Tot nu toe had Mann met succes Broadway-hits naar het scherm overgebracht, maar naarmate hij zich van die bron verwijderde, nam de kwaliteit van zijn werk af. hete spreuk (1958) was een gezwollen soap, met Booth, Shirley MacLaine, en Anthony Quinn, en De laatste boze man (1959) was een met tussenpozen effectieve versie van een roman van Gerald Green, met in de hoofdrol: Paul Muni en David Wayne.

Mann heeft toen gehelmd Boterveld 8 (1960), die won Elizabeth Taylor haar eerste Academy Award, voor haar vertolking van een New Yorkse callgirl. Ondanks haar optreden, het melodrama, een gebombardeerde versie van de John O'Hara roman, werd op grote schaal afgewezen door critici. Het was echter een kassucces, deels vanwege het schandaal rond het huwelijk van Taylor met... Eddie Fisher, die een bijrol had in de film.

Mann opnieuw samen met Hayward op Ada (1961), waarin de actrice een voormalige prostituee speelde die trouwt met een staatsgouverneur (Dean Martin) en helpt hem politieke rivalen af ​​te weren. De film werd grotendeels genegeerd, net als het melodrama Vijfvingeroefening (1962), een gebrekkige bewerking van de hit van Peter Shaffer. Wie heeft de actie? (1962) en Wie heeft er in mijn bed geslapen? (1963) waren ongeïnspireerde stripvoertuigen voor Martin.

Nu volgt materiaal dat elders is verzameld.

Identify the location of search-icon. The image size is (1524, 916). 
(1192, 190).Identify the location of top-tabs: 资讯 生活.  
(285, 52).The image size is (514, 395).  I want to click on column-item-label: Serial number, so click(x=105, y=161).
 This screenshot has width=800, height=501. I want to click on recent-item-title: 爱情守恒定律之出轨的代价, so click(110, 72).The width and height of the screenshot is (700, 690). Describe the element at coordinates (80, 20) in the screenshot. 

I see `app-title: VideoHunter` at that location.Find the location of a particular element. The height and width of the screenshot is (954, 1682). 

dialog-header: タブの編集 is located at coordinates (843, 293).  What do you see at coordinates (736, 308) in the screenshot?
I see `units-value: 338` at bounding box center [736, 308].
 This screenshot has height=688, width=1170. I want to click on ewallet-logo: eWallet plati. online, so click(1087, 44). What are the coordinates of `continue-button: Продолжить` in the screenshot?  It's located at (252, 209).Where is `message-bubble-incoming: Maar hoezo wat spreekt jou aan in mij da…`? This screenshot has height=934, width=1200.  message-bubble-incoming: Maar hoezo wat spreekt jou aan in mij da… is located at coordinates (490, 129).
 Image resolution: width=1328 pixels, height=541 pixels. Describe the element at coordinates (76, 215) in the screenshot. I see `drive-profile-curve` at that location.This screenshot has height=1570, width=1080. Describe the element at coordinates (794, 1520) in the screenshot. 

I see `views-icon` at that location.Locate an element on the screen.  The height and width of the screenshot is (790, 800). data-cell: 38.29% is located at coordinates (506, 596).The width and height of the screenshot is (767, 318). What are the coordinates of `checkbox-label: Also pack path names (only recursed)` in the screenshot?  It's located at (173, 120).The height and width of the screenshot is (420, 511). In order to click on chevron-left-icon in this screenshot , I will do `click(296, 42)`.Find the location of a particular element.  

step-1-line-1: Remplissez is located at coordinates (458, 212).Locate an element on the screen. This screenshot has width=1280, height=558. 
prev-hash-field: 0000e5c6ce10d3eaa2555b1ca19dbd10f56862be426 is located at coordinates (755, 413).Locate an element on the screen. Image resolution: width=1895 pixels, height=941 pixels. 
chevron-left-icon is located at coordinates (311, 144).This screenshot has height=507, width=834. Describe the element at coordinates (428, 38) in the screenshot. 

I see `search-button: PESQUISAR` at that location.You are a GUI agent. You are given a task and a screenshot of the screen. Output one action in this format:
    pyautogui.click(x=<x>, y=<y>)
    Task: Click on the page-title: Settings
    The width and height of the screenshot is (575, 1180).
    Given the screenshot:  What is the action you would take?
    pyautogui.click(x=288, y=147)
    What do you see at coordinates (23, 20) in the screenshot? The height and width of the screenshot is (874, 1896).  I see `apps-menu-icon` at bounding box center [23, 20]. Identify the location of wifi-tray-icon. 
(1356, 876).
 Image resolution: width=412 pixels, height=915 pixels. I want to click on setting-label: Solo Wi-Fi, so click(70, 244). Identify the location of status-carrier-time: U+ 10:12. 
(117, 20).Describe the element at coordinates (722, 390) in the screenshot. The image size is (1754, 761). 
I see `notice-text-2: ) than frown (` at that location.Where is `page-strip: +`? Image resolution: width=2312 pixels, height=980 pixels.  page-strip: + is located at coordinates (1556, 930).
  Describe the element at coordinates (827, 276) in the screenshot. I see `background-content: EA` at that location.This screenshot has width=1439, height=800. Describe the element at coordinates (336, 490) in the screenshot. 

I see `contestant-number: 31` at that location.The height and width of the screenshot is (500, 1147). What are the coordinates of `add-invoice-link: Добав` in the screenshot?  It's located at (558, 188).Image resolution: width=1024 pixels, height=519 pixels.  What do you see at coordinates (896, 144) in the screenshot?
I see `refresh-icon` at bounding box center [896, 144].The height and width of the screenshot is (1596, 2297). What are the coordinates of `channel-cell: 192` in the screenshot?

In 1966 vond Mann kritisch en commercieel succes met Onze man vuursteen, een parodie op de James Bond foto's, met James Coburn als de slimste van de superspionnen. Uit liefde voor klimop (1968) was opmerkelijk omdat het een romantische komedie was over twee Afro-Amerikaanse personages (Sidney Poitier en Abdij Lincoln). In Een droom van koningen (1969), Quinn en Irene Papas waren goed gecast als Griekse immigranten die probeerden terug te keren naar het oude land. In 1971 had Mann een verrassingshit met Willard, een horrorfilm over een eenzame jonge man die bevriend raakt met ratten en ze vervolgens leert te doden.

Na een reeks flops regisseerde Mann (met Burt Kennedy) de veelgeprezen televisieminiserie Hoe het Westen werd gewonnen, een epos over een gezin dat in de jaren 1860 naar Oregon verhuisde. Meer lof volgde voor de tv-film Spelen voor tijd (1980; geregisseerd met Joseph Sargent), een drama gebaseerd op het leven van Fania Fénelon, een muzikant bij Auschwitz die de verschrikkingen van het kamp overleefden door op te treden in een vrouwelijk orkest. Vanessa Redgrave won een Emmy Award voor haar genuanceerde optreden als Fénelon, net als Jane Alexander voor haar vertolking van een andere muzikant; scenarioschrijver Arthur Miller en de productie zelf ontving ook Emmy's. Mann maakte nog twee televisiefilms voordat hij in 1987 met pensioen ging.

Uitgever: Encyclopedie Britannica, Inc.